= Beginning of Section =

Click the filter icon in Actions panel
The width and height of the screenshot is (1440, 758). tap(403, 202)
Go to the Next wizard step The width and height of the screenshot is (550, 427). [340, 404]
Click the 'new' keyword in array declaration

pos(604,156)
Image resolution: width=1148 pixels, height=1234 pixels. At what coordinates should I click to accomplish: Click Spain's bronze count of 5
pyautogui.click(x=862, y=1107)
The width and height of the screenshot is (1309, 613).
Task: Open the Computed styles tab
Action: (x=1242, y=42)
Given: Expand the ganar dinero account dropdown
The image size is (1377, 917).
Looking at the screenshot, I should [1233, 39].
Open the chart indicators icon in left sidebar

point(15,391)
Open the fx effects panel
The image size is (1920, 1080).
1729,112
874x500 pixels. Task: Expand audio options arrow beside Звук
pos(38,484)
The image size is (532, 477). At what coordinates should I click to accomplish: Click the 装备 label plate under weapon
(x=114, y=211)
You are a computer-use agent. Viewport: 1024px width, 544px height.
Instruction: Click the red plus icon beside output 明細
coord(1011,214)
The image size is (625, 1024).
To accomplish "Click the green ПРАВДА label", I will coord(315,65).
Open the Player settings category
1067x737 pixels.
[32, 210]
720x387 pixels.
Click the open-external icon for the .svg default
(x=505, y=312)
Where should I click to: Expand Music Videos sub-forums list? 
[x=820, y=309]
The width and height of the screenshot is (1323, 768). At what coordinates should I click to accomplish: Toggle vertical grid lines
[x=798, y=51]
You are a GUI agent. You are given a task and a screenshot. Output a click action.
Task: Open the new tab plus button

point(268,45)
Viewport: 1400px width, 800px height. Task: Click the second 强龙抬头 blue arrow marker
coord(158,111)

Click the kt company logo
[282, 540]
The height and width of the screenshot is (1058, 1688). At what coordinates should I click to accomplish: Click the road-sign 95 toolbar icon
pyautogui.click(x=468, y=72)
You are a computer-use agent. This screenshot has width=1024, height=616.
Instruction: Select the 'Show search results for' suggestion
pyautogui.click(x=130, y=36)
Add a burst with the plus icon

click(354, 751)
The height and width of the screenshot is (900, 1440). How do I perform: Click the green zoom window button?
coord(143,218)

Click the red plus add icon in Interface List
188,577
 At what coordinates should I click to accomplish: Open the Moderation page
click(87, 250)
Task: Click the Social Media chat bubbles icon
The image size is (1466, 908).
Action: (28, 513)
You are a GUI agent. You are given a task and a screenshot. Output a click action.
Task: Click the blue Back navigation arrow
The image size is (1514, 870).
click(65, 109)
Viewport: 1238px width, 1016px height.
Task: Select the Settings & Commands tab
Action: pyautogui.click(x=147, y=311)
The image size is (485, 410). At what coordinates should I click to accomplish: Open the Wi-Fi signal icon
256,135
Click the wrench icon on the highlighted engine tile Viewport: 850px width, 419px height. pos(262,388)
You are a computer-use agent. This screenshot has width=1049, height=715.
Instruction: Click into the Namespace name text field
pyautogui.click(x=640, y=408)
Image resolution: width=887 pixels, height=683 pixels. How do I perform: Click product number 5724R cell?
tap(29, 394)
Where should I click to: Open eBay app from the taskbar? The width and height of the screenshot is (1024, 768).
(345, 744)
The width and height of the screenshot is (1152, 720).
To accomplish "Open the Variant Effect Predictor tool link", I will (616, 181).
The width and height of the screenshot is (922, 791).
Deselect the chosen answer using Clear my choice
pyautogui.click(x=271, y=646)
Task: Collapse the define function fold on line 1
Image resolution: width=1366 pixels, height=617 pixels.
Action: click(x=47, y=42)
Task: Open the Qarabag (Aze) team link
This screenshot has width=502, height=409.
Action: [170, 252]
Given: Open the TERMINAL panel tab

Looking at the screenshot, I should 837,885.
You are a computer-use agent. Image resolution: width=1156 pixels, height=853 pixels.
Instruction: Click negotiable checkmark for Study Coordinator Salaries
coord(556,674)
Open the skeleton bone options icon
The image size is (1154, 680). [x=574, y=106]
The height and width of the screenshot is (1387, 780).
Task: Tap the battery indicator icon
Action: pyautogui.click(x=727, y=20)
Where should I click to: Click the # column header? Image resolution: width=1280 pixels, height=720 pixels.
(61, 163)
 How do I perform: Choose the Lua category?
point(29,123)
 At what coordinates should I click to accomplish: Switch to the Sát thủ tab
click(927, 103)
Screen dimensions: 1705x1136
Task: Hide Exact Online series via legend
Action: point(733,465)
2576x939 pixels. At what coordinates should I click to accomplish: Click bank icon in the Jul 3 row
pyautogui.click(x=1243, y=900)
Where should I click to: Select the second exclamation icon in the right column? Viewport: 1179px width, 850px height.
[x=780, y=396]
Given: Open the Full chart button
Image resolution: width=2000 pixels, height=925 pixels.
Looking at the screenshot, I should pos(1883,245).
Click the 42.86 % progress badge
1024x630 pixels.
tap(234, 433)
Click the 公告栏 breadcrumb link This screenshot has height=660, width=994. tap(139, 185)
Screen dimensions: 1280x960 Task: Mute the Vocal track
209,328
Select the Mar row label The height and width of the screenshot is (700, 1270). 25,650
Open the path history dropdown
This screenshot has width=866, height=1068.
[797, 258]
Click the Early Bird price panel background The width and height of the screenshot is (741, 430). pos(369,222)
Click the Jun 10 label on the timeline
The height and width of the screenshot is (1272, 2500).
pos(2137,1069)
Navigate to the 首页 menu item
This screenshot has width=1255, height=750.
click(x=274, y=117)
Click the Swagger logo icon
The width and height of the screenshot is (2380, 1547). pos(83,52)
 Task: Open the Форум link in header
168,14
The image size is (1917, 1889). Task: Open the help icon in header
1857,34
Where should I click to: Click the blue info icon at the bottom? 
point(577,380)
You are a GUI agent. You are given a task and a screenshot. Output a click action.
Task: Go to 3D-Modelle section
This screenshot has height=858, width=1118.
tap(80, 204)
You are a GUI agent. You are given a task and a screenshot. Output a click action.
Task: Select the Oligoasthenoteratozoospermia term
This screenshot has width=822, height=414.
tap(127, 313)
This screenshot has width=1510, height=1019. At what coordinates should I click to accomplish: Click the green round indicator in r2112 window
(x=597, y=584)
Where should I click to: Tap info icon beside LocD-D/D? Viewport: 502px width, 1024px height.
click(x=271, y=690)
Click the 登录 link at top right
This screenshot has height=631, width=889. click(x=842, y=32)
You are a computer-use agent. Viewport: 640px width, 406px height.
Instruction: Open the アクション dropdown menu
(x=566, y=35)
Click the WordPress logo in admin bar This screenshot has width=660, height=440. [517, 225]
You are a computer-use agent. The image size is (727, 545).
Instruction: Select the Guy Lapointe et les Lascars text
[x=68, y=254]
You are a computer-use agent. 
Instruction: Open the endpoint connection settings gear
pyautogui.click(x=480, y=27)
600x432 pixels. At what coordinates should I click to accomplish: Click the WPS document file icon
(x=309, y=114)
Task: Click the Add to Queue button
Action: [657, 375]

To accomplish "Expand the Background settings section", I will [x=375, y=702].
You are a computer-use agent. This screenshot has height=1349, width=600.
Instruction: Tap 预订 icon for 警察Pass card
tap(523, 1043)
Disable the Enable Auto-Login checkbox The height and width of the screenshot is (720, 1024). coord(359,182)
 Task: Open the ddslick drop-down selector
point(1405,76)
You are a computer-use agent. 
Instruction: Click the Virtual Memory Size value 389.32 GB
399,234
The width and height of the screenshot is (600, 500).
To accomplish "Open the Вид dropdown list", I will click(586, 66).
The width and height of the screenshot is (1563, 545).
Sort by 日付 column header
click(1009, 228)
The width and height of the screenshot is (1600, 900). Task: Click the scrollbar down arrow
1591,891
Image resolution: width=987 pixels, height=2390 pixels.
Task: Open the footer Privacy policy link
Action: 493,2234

= End of Section =

• WORK INSTRUCTIONS:
In full and without changes, give the data above once more.

• RESPONSE:
Click the filter icon in Actions panel
The width and height of the screenshot is (1440, 758). tap(403, 202)
Go to the Next wizard step The width and height of the screenshot is (550, 427). [340, 404]
Click the 'new' keyword in array declaration

pos(604,156)
Image resolution: width=1148 pixels, height=1234 pixels. At what coordinates should I click to accomplish: Click Spain's bronze count of 5
pyautogui.click(x=862, y=1107)
The width and height of the screenshot is (1309, 613).
Task: Open the Computed styles tab
Action: (x=1242, y=42)
Given: Expand the ganar dinero account dropdown
The image size is (1377, 917).
Looking at the screenshot, I should [1233, 39].
Open the chart indicators icon in left sidebar

point(15,391)
Open the fx effects panel
The image size is (1920, 1080).
1729,112
874x500 pixels. Task: Expand audio options arrow beside Звук
pos(38,484)
The image size is (532, 477). At what coordinates should I click to accomplish: Click the 装备 label plate under weapon
(x=114, y=211)
You are a computer-use agent. Viewport: 1024px width, 544px height.
Instruction: Click the red plus icon beside output 明細
coord(1011,214)
The image size is (625, 1024).
To accomplish "Click the green ПРАВДА label", I will coord(315,65).
Open the Player settings category
1067x737 pixels.
[32, 210]
720x387 pixels.
Click the open-external icon for the .svg default
(x=505, y=312)
Where should I click to: Expand Music Videos sub-forums list? 
[x=820, y=309]
The width and height of the screenshot is (1323, 768). At what coordinates should I click to accomplish: Toggle vertical grid lines
[x=798, y=51]
You are a GUI agent. You are given a task and a screenshot. Output a click action.
Task: Open the new tab plus button

point(268,45)
Viewport: 1400px width, 800px height. Task: Click the second 强龙抬头 blue arrow marker
coord(158,111)

Click the kt company logo
[282, 540]
The height and width of the screenshot is (1058, 1688). At what coordinates should I click to accomplish: Click the road-sign 95 toolbar icon
pyautogui.click(x=468, y=72)
You are a computer-use agent. This screenshot has width=1024, height=616.
Instruction: Select the 'Show search results for' suggestion
pyautogui.click(x=130, y=36)
Add a burst with the plus icon

click(354, 751)
The height and width of the screenshot is (900, 1440). How do I perform: Click the green zoom window button?
coord(143,218)

Click the red plus add icon in Interface List
188,577
 At what coordinates should I click to accomplish: Open the Moderation page
click(87, 250)
Task: Click the Social Media chat bubbles icon
The image size is (1466, 908).
Action: (28, 513)
You are a GUI agent. You are given a task and a screenshot. Output a click action.
Task: Click the blue Back navigation arrow
The image size is (1514, 870).
click(65, 109)
Viewport: 1238px width, 1016px height.
Task: Select the Settings & Commands tab
Action: pyautogui.click(x=147, y=311)
The image size is (485, 410). At what coordinates should I click to accomplish: Open the Wi-Fi signal icon
256,135
Click the wrench icon on the highlighted engine tile Viewport: 850px width, 419px height. pos(262,388)
You are a computer-use agent. This screenshot has width=1049, height=715.
Instruction: Click into the Namespace name text field
pyautogui.click(x=640, y=408)
Image resolution: width=887 pixels, height=683 pixels. How do I perform: Click product number 5724R cell?
tap(29, 394)
Where should I click to: Open eBay app from the taskbar? The width and height of the screenshot is (1024, 768).
(345, 744)
The width and height of the screenshot is (1152, 720).
To accomplish "Open the Variant Effect Predictor tool link", I will (616, 181).
The width and height of the screenshot is (922, 791).
Deselect the chosen answer using Clear my choice
pyautogui.click(x=271, y=646)
Task: Collapse the define function fold on line 1
Image resolution: width=1366 pixels, height=617 pixels.
Action: click(x=47, y=42)
Task: Open the Qarabag (Aze) team link
This screenshot has width=502, height=409.
Action: [170, 252]
Given: Open the TERMINAL panel tab

Looking at the screenshot, I should 837,885.
You are a computer-use agent. Image resolution: width=1156 pixels, height=853 pixels.
Instruction: Click negotiable checkmark for Study Coordinator Salaries
coord(556,674)
Open the skeleton bone options icon
The image size is (1154, 680). [x=574, y=106]
The height and width of the screenshot is (1387, 780).
Task: Tap the battery indicator icon
Action: pyautogui.click(x=727, y=20)
Where should I click to: Click the # column header? Image resolution: width=1280 pixels, height=720 pixels.
(61, 163)
 How do I perform: Choose the Lua category?
point(29,123)
 At what coordinates should I click to accomplish: Switch to the Sát thủ tab
click(927, 103)
Screen dimensions: 1705x1136
Task: Hide Exact Online series via legend
Action: point(733,465)
2576x939 pixels. At what coordinates should I click to accomplish: Click bank icon in the Jul 3 row
pyautogui.click(x=1243, y=900)
Where should I click to: Select the second exclamation icon in the right column? Viewport: 1179px width, 850px height.
[x=780, y=396]
Given: Open the Full chart button
Image resolution: width=2000 pixels, height=925 pixels.
Looking at the screenshot, I should pos(1883,245).
Click the 42.86 % progress badge
1024x630 pixels.
tap(234, 433)
Click the 公告栏 breadcrumb link This screenshot has height=660, width=994. tap(139, 185)
Screen dimensions: 1280x960 Task: Mute the Vocal track
209,328
Select the Mar row label The height and width of the screenshot is (700, 1270). 25,650
Open the path history dropdown
This screenshot has width=866, height=1068.
[797, 258]
Click the Early Bird price panel background The width and height of the screenshot is (741, 430). pos(369,222)
Click the Jun 10 label on the timeline
The height and width of the screenshot is (1272, 2500).
pos(2137,1069)
Navigate to the 首页 menu item
This screenshot has width=1255, height=750.
click(x=274, y=117)
Click the Swagger logo icon
The width and height of the screenshot is (2380, 1547). pos(83,52)
 Task: Open the Форум link in header
168,14
The image size is (1917, 1889). Task: Open the help icon in header
1857,34
Where should I click to: Click the blue info icon at the bottom? 
point(577,380)
You are a GUI agent. You are given a task and a screenshot. Output a click action.
Task: Go to 3D-Modelle section
This screenshot has height=858, width=1118.
tap(80, 204)
You are a GUI agent. You are given a task and a screenshot. Output a click action.
Task: Select the Oligoasthenoteratozoospermia term
This screenshot has width=822, height=414.
tap(127, 313)
This screenshot has width=1510, height=1019. At what coordinates should I click to accomplish: Click the green round indicator in r2112 window
(x=597, y=584)
Where should I click to: Tap info icon beside LocD-D/D? Viewport: 502px width, 1024px height.
click(x=271, y=690)
Click the 登录 link at top right
This screenshot has height=631, width=889. click(x=842, y=32)
You are a computer-use agent. Viewport: 640px width, 406px height.
Instruction: Open the アクション dropdown menu
(x=566, y=35)
Click the WordPress logo in admin bar This screenshot has width=660, height=440. [517, 225]
You are a computer-use agent. The image size is (727, 545).
Instruction: Select the Guy Lapointe et les Lascars text
[x=68, y=254]
You are a computer-use agent. 
Instruction: Open the endpoint connection settings gear
pyautogui.click(x=480, y=27)
600x432 pixels. At what coordinates should I click to accomplish: Click the WPS document file icon
(x=309, y=114)
Task: Click the Add to Queue button
Action: [657, 375]

To accomplish "Expand the Background settings section", I will [x=375, y=702].
You are a computer-use agent. This screenshot has height=1349, width=600.
Instruction: Tap 预订 icon for 警察Pass card
tap(523, 1043)
Disable the Enable Auto-Login checkbox The height and width of the screenshot is (720, 1024). coord(359,182)
 Task: Open the ddslick drop-down selector
point(1405,76)
You are a computer-use agent. 
Instruction: Click the Virtual Memory Size value 389.32 GB
399,234
The width and height of the screenshot is (600, 500).
To accomplish "Open the Вид dropdown list", I will click(586, 66).
The width and height of the screenshot is (1563, 545).
Sort by 日付 column header
click(1009, 228)
The width and height of the screenshot is (1600, 900). Task: Click the scrollbar down arrow
1591,891
Image resolution: width=987 pixels, height=2390 pixels.
Task: Open the footer Privacy policy link
Action: 493,2234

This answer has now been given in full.